Saved data entries:
# # #

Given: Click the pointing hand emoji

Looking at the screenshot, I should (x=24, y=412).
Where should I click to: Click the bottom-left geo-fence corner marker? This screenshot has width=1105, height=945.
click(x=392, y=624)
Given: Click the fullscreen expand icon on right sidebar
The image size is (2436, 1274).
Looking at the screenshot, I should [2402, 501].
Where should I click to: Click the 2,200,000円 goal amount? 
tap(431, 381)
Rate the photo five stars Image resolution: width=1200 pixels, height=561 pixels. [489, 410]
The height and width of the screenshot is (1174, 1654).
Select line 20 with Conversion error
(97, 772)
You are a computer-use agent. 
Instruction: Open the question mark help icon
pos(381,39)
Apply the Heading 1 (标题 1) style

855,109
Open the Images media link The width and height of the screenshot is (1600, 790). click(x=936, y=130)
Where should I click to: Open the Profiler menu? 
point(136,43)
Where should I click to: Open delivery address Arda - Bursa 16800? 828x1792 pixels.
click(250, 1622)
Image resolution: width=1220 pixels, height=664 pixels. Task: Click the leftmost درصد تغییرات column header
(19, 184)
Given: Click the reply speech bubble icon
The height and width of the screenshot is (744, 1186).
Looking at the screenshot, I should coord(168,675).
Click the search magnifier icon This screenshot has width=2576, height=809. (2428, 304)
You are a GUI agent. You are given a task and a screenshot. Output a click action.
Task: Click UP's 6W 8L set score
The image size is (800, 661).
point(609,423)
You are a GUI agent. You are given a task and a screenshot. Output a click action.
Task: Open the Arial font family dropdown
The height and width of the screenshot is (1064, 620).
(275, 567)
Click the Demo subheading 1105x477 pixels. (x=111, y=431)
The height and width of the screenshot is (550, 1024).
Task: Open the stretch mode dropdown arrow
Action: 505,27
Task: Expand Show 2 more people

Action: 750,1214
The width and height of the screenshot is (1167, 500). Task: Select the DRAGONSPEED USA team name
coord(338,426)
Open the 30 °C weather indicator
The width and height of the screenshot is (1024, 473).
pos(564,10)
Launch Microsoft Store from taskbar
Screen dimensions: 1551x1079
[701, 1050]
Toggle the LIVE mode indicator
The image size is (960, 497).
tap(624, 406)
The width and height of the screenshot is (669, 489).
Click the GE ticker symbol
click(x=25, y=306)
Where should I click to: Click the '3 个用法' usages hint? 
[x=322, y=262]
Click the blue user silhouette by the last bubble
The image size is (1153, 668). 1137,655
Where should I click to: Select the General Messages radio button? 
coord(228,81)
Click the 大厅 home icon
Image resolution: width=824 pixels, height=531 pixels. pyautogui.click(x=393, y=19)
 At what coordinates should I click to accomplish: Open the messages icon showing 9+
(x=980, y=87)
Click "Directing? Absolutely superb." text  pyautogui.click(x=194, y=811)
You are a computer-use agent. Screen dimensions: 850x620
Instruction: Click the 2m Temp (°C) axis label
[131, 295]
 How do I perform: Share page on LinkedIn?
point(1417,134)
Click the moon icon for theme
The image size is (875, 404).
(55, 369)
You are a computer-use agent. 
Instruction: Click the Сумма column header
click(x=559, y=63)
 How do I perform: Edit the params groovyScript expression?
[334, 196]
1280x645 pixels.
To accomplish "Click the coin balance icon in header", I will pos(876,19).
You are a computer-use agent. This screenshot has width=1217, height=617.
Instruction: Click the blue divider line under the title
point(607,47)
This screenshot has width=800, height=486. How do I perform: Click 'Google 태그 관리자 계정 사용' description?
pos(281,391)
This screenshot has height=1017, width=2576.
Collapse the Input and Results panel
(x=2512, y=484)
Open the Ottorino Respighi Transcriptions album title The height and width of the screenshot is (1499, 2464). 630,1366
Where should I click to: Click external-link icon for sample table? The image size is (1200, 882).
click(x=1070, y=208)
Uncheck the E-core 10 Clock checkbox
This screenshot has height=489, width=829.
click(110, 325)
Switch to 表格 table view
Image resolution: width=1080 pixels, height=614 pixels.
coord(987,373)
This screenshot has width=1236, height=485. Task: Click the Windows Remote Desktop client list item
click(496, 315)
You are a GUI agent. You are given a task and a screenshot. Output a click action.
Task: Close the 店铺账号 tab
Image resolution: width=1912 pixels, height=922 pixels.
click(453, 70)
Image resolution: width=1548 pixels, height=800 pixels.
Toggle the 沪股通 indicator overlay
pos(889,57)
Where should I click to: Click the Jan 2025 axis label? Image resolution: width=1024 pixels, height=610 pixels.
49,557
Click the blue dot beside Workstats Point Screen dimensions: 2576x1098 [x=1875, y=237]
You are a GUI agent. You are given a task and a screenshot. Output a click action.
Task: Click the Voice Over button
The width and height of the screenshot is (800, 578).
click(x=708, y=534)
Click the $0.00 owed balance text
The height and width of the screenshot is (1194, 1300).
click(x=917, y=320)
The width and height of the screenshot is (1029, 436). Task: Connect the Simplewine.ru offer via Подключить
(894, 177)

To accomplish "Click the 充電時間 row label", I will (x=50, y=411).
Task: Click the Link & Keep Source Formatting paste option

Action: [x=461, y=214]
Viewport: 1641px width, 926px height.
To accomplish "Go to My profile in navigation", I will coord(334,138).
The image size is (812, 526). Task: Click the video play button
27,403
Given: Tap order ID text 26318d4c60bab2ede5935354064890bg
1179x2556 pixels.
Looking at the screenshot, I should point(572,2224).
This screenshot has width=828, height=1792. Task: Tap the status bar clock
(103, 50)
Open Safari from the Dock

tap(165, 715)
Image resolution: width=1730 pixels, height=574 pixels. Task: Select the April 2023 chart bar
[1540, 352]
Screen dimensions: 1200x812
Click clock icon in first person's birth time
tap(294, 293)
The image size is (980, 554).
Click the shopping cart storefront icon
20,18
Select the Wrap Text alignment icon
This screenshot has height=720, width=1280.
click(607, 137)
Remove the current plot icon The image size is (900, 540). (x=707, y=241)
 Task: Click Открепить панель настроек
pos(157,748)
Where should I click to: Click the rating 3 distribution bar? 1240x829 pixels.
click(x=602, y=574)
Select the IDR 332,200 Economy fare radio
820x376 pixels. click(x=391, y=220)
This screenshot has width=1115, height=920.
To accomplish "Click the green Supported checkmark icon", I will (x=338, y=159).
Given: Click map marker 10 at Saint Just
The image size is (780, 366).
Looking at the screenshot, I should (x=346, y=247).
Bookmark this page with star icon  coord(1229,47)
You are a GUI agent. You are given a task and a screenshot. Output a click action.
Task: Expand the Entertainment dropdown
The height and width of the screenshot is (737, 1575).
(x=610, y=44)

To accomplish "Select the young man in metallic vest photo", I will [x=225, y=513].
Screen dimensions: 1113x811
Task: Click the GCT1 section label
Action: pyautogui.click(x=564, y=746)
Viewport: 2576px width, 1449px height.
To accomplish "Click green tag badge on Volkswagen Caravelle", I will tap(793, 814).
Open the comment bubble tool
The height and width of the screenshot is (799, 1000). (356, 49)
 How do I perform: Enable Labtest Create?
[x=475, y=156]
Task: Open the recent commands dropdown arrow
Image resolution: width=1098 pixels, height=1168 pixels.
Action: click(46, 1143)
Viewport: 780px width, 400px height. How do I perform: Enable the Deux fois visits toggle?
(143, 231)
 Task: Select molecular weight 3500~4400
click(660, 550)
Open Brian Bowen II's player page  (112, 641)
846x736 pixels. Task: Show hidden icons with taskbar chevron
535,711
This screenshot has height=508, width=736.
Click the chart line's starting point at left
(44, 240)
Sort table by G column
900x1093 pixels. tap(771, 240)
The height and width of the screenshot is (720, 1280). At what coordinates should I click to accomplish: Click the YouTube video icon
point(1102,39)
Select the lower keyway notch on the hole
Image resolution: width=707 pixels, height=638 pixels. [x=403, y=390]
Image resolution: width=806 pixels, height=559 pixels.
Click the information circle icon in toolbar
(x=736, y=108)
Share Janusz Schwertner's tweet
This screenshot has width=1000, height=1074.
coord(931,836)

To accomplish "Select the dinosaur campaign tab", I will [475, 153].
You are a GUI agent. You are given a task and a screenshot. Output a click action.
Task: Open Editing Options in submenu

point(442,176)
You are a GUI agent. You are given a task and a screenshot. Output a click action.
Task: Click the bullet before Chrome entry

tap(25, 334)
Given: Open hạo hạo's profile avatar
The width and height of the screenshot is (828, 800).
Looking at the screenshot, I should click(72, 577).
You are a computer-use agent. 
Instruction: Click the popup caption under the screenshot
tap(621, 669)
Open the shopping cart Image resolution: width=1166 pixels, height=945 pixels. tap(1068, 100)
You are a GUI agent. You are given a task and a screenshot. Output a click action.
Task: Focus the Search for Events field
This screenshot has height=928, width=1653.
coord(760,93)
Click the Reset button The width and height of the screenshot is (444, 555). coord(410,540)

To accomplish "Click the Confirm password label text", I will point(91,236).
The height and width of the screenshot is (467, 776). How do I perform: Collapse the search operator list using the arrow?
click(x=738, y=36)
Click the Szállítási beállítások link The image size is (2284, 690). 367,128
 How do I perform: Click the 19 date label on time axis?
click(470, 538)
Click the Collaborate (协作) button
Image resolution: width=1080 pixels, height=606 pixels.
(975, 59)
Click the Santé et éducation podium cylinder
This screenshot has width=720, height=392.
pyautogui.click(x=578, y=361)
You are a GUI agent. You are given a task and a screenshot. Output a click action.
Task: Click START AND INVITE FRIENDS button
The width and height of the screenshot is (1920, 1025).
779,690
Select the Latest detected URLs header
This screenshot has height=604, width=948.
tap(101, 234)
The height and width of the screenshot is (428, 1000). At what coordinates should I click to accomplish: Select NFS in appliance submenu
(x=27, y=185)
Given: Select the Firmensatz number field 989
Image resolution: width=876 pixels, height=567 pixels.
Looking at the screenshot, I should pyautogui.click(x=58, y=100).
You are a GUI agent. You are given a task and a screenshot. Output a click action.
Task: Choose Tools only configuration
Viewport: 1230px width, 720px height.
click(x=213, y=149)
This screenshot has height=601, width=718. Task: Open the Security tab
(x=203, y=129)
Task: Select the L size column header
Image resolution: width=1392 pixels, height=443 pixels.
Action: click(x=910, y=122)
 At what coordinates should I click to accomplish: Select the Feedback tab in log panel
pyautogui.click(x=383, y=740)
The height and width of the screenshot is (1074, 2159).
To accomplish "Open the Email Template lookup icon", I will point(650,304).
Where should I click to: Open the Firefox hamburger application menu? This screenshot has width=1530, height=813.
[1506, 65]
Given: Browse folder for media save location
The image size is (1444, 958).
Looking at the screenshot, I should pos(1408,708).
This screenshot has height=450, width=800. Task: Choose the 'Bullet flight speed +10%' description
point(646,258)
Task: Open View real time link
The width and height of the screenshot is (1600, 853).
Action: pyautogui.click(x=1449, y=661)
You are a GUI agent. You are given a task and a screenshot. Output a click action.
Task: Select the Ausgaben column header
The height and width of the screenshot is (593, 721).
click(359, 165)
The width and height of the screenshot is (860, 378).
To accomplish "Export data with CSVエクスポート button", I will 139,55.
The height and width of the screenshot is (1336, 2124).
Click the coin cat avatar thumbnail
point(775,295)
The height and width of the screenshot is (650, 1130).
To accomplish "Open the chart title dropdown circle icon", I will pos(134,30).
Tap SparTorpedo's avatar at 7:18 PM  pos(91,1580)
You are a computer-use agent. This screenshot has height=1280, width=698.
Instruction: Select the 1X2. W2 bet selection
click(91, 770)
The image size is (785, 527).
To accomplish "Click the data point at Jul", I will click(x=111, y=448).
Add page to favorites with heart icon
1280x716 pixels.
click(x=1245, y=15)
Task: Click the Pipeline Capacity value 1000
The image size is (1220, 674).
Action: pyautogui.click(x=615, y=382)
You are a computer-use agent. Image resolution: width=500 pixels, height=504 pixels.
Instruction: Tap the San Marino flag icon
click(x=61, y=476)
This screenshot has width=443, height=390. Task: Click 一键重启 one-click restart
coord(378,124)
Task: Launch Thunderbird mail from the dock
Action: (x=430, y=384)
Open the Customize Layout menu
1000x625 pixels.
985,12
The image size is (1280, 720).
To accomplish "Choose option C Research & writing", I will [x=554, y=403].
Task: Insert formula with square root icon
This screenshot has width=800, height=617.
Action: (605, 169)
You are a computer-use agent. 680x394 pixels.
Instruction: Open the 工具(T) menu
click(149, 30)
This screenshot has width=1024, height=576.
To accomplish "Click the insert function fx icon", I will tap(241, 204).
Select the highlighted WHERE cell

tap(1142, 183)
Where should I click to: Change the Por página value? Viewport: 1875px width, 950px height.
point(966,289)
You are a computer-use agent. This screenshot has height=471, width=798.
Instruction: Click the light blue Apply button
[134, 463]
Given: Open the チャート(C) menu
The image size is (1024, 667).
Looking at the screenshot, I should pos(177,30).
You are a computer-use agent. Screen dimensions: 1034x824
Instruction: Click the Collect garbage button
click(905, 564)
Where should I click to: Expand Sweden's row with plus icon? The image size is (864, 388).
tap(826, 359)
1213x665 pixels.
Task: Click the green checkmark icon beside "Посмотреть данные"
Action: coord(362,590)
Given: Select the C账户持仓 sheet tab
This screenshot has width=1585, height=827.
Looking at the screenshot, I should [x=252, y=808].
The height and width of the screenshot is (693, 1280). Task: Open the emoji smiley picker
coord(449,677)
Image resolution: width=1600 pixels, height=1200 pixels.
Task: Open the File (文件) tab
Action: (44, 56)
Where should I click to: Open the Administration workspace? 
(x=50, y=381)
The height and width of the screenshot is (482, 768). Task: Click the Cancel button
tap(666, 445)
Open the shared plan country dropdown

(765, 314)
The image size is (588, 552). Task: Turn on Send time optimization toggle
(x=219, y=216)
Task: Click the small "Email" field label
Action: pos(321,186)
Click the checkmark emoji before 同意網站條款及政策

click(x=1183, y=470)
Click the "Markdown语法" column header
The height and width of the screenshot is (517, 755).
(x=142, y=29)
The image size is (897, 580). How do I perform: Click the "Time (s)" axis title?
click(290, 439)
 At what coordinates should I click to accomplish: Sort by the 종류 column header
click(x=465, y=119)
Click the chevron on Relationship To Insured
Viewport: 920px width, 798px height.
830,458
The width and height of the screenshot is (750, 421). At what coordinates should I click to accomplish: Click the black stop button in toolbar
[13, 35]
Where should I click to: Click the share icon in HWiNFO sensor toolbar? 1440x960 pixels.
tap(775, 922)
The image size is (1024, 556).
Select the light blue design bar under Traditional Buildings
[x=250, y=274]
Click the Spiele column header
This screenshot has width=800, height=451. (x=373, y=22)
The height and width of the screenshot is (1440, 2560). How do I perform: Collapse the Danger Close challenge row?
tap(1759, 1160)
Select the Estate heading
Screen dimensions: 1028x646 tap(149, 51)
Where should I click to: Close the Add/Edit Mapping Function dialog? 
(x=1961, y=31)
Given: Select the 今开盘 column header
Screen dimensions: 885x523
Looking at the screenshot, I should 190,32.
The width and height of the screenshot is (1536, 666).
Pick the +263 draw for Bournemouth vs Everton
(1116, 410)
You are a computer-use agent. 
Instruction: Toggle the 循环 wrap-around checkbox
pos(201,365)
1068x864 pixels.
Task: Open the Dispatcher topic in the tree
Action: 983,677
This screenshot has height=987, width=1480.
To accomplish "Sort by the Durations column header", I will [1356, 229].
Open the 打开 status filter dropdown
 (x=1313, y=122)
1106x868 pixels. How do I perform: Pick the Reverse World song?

# # #

■ WHAT YOU HAVE TO DO: For every line in the data above that has the string "media", return that line.

■ RESPONSE TO THIS EXERCISE:
Open the Images media link The width and height of the screenshot is (1600, 790). click(x=936, y=130)
Given: Browse folder for media save location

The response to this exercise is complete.